25 Jul The Salt and Heroin Correlation
New studies are showing that those who may have an addiction to salt, can also be more apt to a cocaine or heroin addiction. Scientists in the United States and Australia have discovered that there is a correlation between salt and other drugs in the hypothalamus portion of the brain.
During testing, drugs, such as heroin and opium both activate the hypothalamus just as salt does. Scientists are led to believe that such addicting drugs have found a way to seize and take over some instinctive performance and behaviors. While the connection currently only exists in a theory, Australian professors are hoping to make it a proven fact.
Until it can be proven, researchers have turned to mice in hopes of making a theory a reality. Scientists didn’t allow a certain number of mice to eat salt, and instead, fed them a very low sodium diet. Days after the diet change, the mice were taken and analyzed. It was found that the mice who ate the salt had activated the same gene patterns that were changed in those addicted to cocaine and opium. The mice that were allowed to have absolutely no salt were also allowed saline solution as their “fix”. In their results, it was shown that there was a change in the genetic make up of expression, in the brain.

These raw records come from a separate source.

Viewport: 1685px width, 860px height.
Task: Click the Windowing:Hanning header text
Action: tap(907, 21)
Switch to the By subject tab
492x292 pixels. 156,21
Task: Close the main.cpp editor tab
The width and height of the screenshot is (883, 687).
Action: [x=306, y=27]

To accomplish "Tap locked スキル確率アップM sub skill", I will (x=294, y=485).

With these new studies, scientist and treatment facilities are also looking at a new way to treat the addiction. Now that they understand the area of the brain where the damage is being done, there might be hope for a new approach to treatment.
A world salt metabolism authority, informed researchers that the cocaine and opium addiction has developed gradually over the past couple thousand years. It was also shared that salt is considered a basic need of survival because the body uses it to circulate tissue and blood fluid’s functionality of the nerves, glandular and muscles. It is also extremely important in reproduction.

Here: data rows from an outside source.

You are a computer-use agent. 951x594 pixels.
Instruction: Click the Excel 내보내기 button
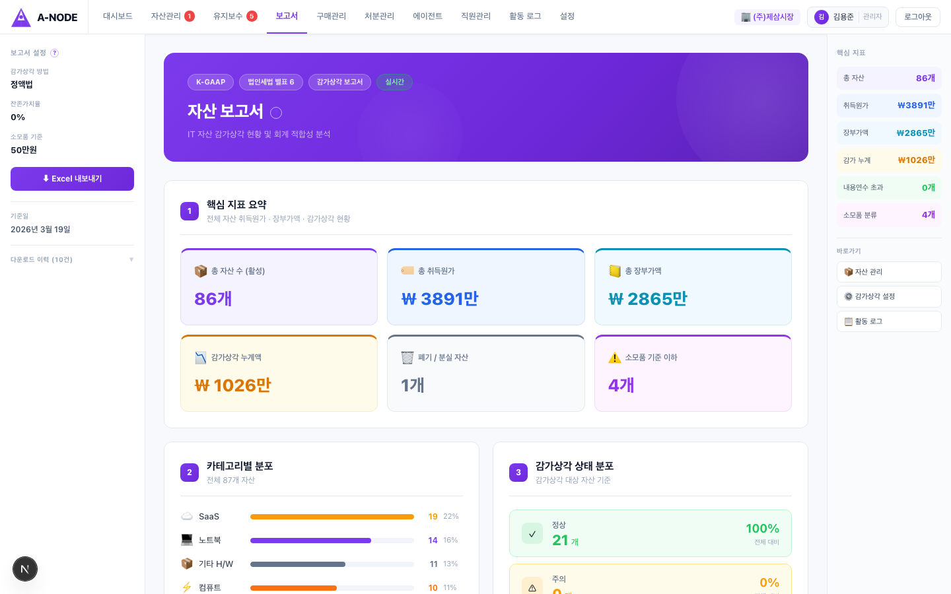pos(72,179)
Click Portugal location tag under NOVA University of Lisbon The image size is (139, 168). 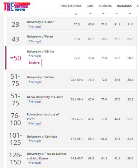(x=34, y=102)
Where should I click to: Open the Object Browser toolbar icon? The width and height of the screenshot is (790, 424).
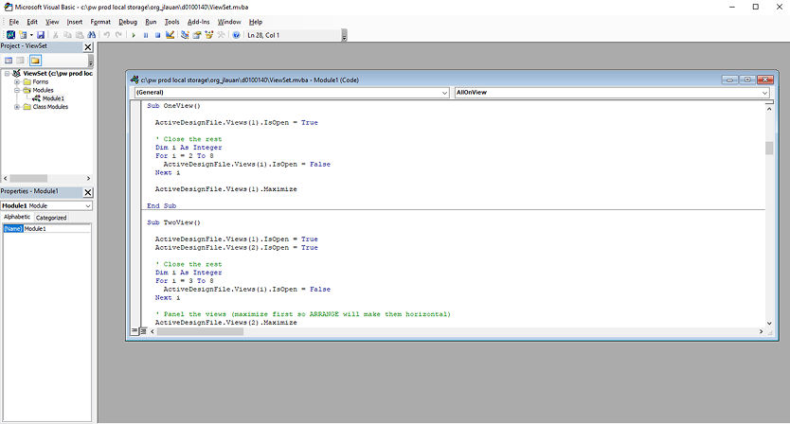[208, 35]
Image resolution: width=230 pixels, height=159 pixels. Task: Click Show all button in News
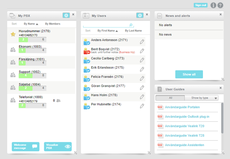[x=189, y=74]
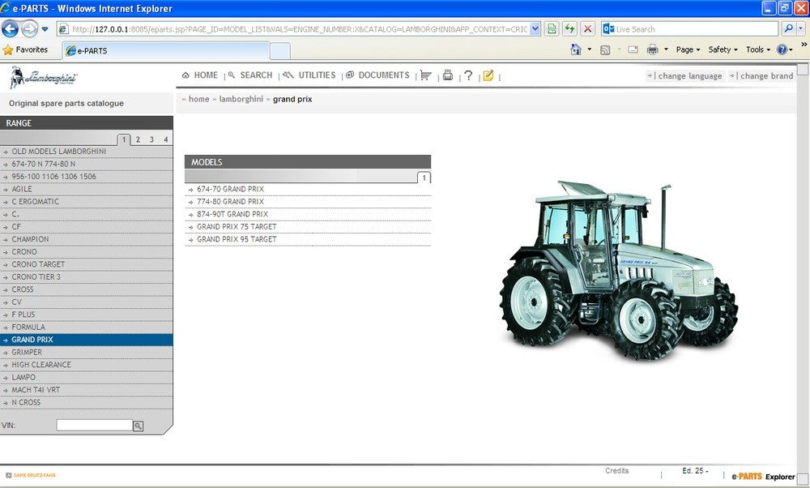Screen dimensions: 810x488
Task: Open the DOCUMENTS menu item
Action: point(378,75)
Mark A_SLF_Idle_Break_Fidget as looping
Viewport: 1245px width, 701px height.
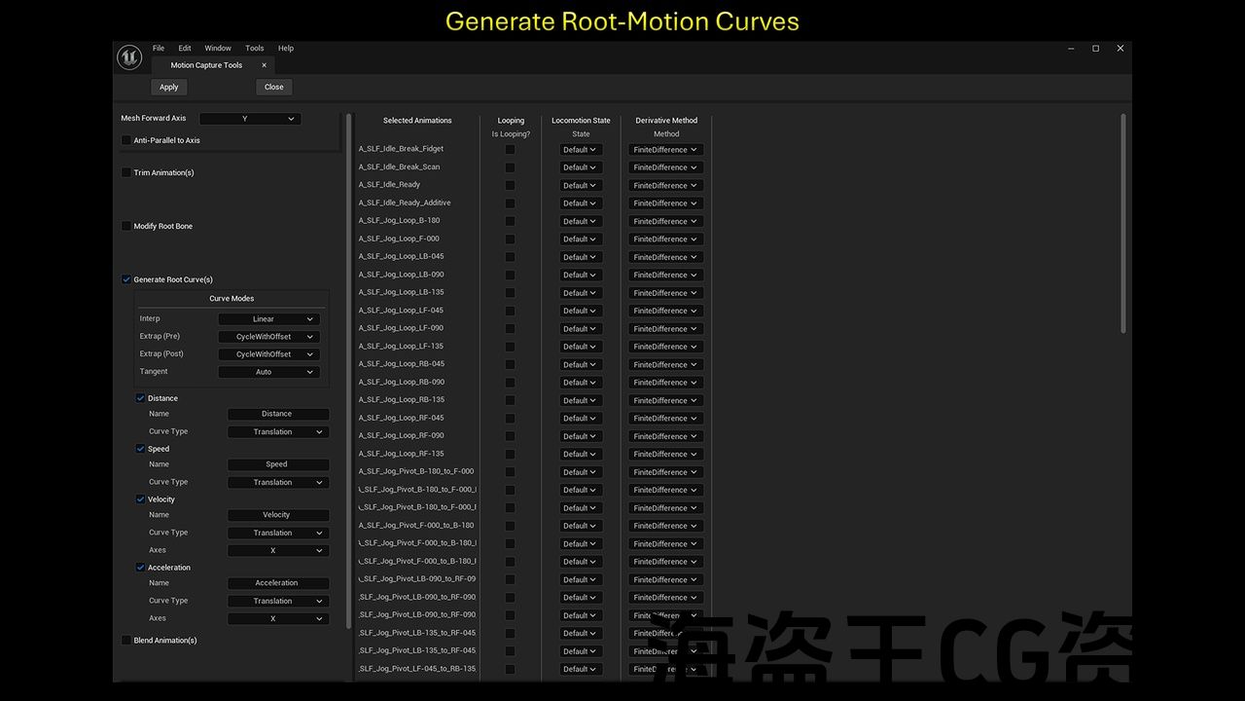click(510, 150)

With all of the research and findings, it is suggested that addicting drugs, like cocaine and opium, have learned to take control of neural pathways that help to further the appetite for sodium and the satisfaction of sodium intake. The research also found that the saline solution gave the brain the idea that it got its fix, even though it was impossible. Before salt even entered the blood circulation, the brain thought it was repaired. This is because salt is needed for survival and is something that has evolved with evolution.
The Australian research team was comprised of Professor Denton and associates Michael McKinley, Andrew Lawrence, John Drago and Lesley Walker of Florey Neuroscience Institutes and Baker Medical Research Institute. The United States research team consisted of scientists from the University of Texas, as well as Duke University.